[Assigned task]
Please retype the listing below without a single change.

[Records supplied]
○ ○ ○ ○
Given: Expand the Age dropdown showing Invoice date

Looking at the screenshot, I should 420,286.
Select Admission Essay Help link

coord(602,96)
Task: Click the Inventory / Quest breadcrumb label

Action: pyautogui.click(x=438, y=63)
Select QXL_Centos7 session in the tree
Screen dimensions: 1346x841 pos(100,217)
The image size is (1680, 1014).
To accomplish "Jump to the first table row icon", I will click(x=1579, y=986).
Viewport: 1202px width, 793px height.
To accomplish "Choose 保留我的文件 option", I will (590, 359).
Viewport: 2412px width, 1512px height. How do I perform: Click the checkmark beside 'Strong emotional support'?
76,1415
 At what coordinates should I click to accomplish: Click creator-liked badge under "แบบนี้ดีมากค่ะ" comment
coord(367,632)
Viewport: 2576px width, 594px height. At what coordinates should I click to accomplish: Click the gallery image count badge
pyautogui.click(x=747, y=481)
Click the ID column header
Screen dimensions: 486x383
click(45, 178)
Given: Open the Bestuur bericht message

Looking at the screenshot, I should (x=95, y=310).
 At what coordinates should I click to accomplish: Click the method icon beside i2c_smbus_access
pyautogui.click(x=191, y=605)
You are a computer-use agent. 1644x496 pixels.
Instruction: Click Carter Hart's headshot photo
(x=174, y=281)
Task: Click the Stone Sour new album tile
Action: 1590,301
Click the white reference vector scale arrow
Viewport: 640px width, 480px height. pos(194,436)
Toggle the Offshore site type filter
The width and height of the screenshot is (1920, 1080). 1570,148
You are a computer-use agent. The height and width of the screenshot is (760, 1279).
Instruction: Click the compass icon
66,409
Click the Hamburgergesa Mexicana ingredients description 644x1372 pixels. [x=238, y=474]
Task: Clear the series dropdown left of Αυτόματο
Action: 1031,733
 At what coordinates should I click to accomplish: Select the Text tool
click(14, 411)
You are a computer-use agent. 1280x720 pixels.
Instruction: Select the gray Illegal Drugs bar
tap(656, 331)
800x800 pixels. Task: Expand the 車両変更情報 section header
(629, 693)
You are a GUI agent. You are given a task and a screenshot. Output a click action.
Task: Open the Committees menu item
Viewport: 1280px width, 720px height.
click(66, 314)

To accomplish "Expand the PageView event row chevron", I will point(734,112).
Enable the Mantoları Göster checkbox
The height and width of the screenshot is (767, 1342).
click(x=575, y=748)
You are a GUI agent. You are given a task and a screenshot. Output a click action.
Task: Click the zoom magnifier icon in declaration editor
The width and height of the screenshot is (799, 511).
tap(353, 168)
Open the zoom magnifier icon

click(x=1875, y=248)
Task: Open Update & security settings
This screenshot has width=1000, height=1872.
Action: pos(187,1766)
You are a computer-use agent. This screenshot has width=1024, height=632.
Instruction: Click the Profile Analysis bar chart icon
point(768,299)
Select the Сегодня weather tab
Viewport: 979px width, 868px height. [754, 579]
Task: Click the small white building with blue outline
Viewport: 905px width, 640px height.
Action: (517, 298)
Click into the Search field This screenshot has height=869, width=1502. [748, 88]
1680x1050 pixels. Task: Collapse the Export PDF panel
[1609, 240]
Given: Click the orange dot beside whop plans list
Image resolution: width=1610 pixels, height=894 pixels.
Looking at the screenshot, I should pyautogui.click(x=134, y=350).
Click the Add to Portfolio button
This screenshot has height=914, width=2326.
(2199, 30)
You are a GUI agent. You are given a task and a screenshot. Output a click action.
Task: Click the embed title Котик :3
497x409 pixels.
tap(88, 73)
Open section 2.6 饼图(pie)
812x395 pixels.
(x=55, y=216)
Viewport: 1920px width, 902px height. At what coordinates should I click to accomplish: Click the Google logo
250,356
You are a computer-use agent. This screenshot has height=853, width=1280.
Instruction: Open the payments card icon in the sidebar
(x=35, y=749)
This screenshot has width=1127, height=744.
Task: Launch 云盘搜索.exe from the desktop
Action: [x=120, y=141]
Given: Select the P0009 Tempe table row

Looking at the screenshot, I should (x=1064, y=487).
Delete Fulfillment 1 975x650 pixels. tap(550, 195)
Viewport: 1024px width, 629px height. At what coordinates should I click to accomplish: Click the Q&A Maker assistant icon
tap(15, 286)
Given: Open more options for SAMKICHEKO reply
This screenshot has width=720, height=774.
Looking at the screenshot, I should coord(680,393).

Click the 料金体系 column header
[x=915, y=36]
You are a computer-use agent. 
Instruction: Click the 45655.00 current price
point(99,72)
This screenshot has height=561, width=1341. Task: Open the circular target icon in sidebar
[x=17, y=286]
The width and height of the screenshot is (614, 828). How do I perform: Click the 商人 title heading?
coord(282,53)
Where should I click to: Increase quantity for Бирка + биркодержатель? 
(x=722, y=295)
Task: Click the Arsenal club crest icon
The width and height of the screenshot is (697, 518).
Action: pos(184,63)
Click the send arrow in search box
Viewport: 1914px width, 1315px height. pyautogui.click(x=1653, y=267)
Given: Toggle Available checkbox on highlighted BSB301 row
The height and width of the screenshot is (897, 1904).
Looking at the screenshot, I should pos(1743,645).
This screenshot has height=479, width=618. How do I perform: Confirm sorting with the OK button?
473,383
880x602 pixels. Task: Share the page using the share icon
○ ○ ○ ○
[Output of the exercise]
Given: Expand the Age dropdown showing Invoice date

Looking at the screenshot, I should 420,286.
Select Admission Essay Help link

coord(602,96)
Task: Click the Inventory / Quest breadcrumb label

Action: pyautogui.click(x=438, y=63)
Select QXL_Centos7 session in the tree
Screen dimensions: 1346x841 pos(100,217)
The image size is (1680, 1014).
To accomplish "Jump to the first table row icon", I will click(x=1579, y=986).
Viewport: 1202px width, 793px height.
To accomplish "Choose 保留我的文件 option", I will (590, 359).
Viewport: 2412px width, 1512px height. How do I perform: Click the checkmark beside 'Strong emotional support'?
76,1415
 At what coordinates should I click to accomplish: Click creator-liked badge under "แบบนี้ดีมากค่ะ" comment
coord(367,632)
Viewport: 2576px width, 594px height. At what coordinates should I click to accomplish: Click the gallery image count badge
pyautogui.click(x=747, y=481)
Click the ID column header
Screen dimensions: 486x383
click(45, 178)
Given: Open the Bestuur bericht message

Looking at the screenshot, I should (x=95, y=310).
 At what coordinates should I click to accomplish: Click the method icon beside i2c_smbus_access
pyautogui.click(x=191, y=605)
You are a computer-use agent. 1644x496 pixels.
Instruction: Click Carter Hart's headshot photo
(x=174, y=281)
Task: Click the Stone Sour new album tile
Action: 1590,301
Click the white reference vector scale arrow
Viewport: 640px width, 480px height. pos(194,436)
Toggle the Offshore site type filter
The width and height of the screenshot is (1920, 1080). 1570,148
You are a computer-use agent. The height and width of the screenshot is (760, 1279).
Instruction: Click the compass icon
66,409
Click the Hamburgergesa Mexicana ingredients description 644x1372 pixels. [x=238, y=474]
Task: Clear the series dropdown left of Αυτόματο
Action: 1031,733
 At what coordinates should I click to accomplish: Select the Text tool
click(14, 411)
You are a computer-use agent. 1280x720 pixels.
Instruction: Select the gray Illegal Drugs bar
tap(656, 331)
800x800 pixels. Task: Expand the 車両変更情報 section header
(629, 693)
You are a GUI agent. You are given a task and a screenshot. Output a click action.
Task: Open the Committees menu item
Viewport: 1280px width, 720px height.
click(66, 314)

To accomplish "Expand the PageView event row chevron", I will point(734,112).
Enable the Mantoları Göster checkbox
The height and width of the screenshot is (767, 1342).
click(x=575, y=748)
You are a GUI agent. You are given a task and a screenshot. Output a click action.
Task: Click the zoom magnifier icon in declaration editor
The width and height of the screenshot is (799, 511).
tap(353, 168)
Open the zoom magnifier icon

click(x=1875, y=248)
Task: Open Update & security settings
This screenshot has width=1000, height=1872.
Action: pos(187,1766)
You are a computer-use agent. This screenshot has width=1024, height=632.
Instruction: Click the Profile Analysis bar chart icon
point(768,299)
Select the Сегодня weather tab
Viewport: 979px width, 868px height. [754, 579]
Task: Click the small white building with blue outline
Viewport: 905px width, 640px height.
Action: (517, 298)
Click into the Search field This screenshot has height=869, width=1502. [748, 88]
1680x1050 pixels. Task: Collapse the Export PDF panel
[1609, 240]
Given: Click the orange dot beside whop plans list
Image resolution: width=1610 pixels, height=894 pixels.
Looking at the screenshot, I should pyautogui.click(x=134, y=350).
Click the Add to Portfolio button
This screenshot has height=914, width=2326.
(2199, 30)
You are a GUI agent. You are given a task and a screenshot. Output a click action.
Task: Click the embed title Котик :3
497x409 pixels.
tap(88, 73)
Open section 2.6 饼图(pie)
812x395 pixels.
(x=55, y=216)
Viewport: 1920px width, 902px height. At what coordinates should I click to accomplish: Click the Google logo
250,356
You are a computer-use agent. This screenshot has height=853, width=1280.
Instruction: Open the payments card icon in the sidebar
(x=35, y=749)
This screenshot has width=1127, height=744.
Task: Launch 云盘搜索.exe from the desktop
Action: [x=120, y=141]
Given: Select the P0009 Tempe table row

Looking at the screenshot, I should (x=1064, y=487).
Delete Fulfillment 1 975x650 pixels. tap(550, 195)
Viewport: 1024px width, 629px height. At what coordinates should I click to accomplish: Click the Q&A Maker assistant icon
tap(15, 286)
Given: Open more options for SAMKICHEKO reply
This screenshot has width=720, height=774.
Looking at the screenshot, I should coord(680,393).

Click the 料金体系 column header
[x=915, y=36]
You are a computer-use agent. 
Instruction: Click the 45655.00 current price
point(99,72)
This screenshot has height=561, width=1341. Task: Open the circular target icon in sidebar
[x=17, y=286]
The width and height of the screenshot is (614, 828). How do I perform: Click the 商人 title heading?
coord(282,53)
Where should I click to: Increase quantity for Бирка + биркодержатель? 
(x=722, y=295)
Task: Click the Arsenal club crest icon
The width and height of the screenshot is (697, 518).
Action: pos(184,63)
Click the send arrow in search box
Viewport: 1914px width, 1315px height. pyautogui.click(x=1653, y=267)
Given: Toggle Available checkbox on highlighted BSB301 row
The height and width of the screenshot is (897, 1904).
Looking at the screenshot, I should pos(1743,645).
This screenshot has height=479, width=618. How do I perform: Confirm sorting with the OK button?
473,383
880x602 pixels. Task: Share the page using the share icon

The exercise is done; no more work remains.